Pedantry aside, this is a nice summary
I think that this is one of the few posts that are worth bookmarking. Its one of the posts which is well prepared, insightful and as always, has the awesomeness of Dr. Pete written all over it. Kudos!!
Out of curiosity, I got a copy of the 125 pager myself. Its a large document and I find that the post summarizes it all.
Absolutely agree with you. I have the opportunity to read the document, there aren't secrets, but understand how Google thinks is a good way to reach improve your rankings in the SERP's.
I'm specially interested in knowing which reasons make Google flags a website as spammer.
If somebody wants to read it, Björn Trolin paste a link few comments before. :)
Thanks Pete, great summary. "Content is relevant or irrelevant, but spam is about tactics and intent." well said. But still seems very subjective.
Funny, I have all of this info sittig in my inbox right now sent to me directly from Google.
I answered a craigslist job ad for a "Search Quality Rater" a few months ago that I thought I might want to do on the side. It didn't say upfront that the job was working for Google, but it was pretty obvious once the training materials came in.
does anyone have the PDF they can hook me up with? Please Private Message me. I found several dead links.
A few months ago, Google released questions to ask your self when working on a website. is this guide book similar? 'guidance on building high quality'
www.leakedqualityguidelines.com
TY, the link works perfect... I was fortunate enough to have the PDF sent to me... 125 pages!!
Great article!
Absolutely loved #10. Time and time again we are reminded that information archietecture and site hierarchy plays a huge role in SEO.

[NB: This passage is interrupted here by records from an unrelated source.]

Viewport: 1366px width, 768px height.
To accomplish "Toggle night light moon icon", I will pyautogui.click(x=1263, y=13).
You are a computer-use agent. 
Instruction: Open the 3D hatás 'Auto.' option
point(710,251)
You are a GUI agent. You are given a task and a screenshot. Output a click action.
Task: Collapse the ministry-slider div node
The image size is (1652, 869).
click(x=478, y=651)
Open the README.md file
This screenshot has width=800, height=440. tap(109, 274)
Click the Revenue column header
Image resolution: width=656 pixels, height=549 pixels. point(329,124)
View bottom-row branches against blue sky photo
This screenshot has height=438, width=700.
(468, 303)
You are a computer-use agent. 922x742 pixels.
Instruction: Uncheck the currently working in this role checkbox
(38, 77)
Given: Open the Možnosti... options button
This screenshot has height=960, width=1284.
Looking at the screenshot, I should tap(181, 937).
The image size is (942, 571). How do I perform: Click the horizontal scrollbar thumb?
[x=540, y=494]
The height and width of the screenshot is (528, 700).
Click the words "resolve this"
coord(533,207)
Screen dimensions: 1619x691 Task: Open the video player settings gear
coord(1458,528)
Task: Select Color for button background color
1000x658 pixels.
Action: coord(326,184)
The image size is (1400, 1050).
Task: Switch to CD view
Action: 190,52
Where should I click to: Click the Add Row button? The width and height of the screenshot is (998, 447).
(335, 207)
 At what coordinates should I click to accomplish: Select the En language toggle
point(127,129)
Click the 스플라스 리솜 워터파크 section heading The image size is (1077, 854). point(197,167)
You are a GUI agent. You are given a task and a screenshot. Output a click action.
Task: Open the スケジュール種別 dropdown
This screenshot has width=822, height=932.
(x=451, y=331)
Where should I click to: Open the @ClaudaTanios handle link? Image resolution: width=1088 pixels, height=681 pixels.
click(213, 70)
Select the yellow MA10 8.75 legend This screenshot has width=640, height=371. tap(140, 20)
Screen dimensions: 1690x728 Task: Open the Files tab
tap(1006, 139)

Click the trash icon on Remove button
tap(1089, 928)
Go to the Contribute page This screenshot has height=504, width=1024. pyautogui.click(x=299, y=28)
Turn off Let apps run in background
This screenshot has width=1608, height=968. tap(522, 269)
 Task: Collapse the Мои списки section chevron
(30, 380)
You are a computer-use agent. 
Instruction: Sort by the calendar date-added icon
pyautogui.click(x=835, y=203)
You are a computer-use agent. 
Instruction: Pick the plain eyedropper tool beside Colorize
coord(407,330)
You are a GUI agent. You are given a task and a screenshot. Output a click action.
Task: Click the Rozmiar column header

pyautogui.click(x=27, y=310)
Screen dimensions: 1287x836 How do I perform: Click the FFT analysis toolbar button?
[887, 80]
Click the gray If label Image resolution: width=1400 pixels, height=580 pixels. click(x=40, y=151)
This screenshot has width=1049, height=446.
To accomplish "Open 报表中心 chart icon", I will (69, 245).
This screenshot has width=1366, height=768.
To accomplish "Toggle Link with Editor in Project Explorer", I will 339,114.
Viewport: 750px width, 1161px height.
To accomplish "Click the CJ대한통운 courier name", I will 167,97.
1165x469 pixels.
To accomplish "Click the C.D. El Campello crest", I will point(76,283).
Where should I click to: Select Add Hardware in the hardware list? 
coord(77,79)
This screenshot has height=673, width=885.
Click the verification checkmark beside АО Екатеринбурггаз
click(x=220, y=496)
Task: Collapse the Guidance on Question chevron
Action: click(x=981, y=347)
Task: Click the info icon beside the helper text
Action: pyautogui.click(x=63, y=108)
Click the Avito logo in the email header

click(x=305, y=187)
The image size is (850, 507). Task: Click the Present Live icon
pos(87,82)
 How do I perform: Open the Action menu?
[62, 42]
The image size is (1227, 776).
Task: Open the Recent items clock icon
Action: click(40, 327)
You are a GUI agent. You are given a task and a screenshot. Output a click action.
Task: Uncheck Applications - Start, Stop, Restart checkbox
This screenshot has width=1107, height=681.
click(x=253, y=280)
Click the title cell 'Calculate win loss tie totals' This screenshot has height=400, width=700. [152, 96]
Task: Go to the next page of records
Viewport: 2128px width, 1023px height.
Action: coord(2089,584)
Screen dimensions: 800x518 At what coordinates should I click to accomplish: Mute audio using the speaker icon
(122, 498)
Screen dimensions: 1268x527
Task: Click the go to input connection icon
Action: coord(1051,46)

Curiosity got the best of me and I had to track down a copy of the PDF for myself. Although as you said it does not contain any block buster secrets, it's always interesting to see how they look at quality internally.
If you have trouble finding a copy here is a hint: Google is not the only search engine.
What?! The guidelines specifically say that Google is the only search engine. YOU ARE A BED OF LIES! ;)
Busted :(
The people look at the algorithm not the individual site.
Thanks for the shared information regarding Google's Rater's Guidelines but I am not getting any information regarding the whole process of Google's Algorithm change which you should have described in addition to the Google's Raters rating process,Just Google that ..and you will find the info regarding algo update procedure...additionally if you can have a Quick watch in Google's Insights in order to make it more informative...and well... I know Google raters are not the employees of Google but they are the same people like us sitting in remote locations and contributing to the algo update process...additionally you did not mention about the Difference between the Panda Update and Google Raters Ratings in order to improve the search results as well as the algo update(don't think it as Off topic). and the Google raters not only just give ratings to the websites but they rate many other changes of Google searches also e.g. the Spell suggetion change(which was happend soon ago) just google it! BTW thanks for the info cuz you shown little bit light to it. If you need more info and answer's of my questions Just google this term"Potpiegirl(dot)com"
I am highly unsatisfied this time..Hope...in future I won't see just a fraction of information! :(
If you're interested in Google Algorithm updates, we have a "living document" that tracks Google Algo changes. This includes Panda updates, and I personally keep it up-to-date.
I'm sure a comprehensive post covering all of these issues would be appropriate for YOUmoz, Ajay. Since you seem so well-informed on the topic, enlighten us.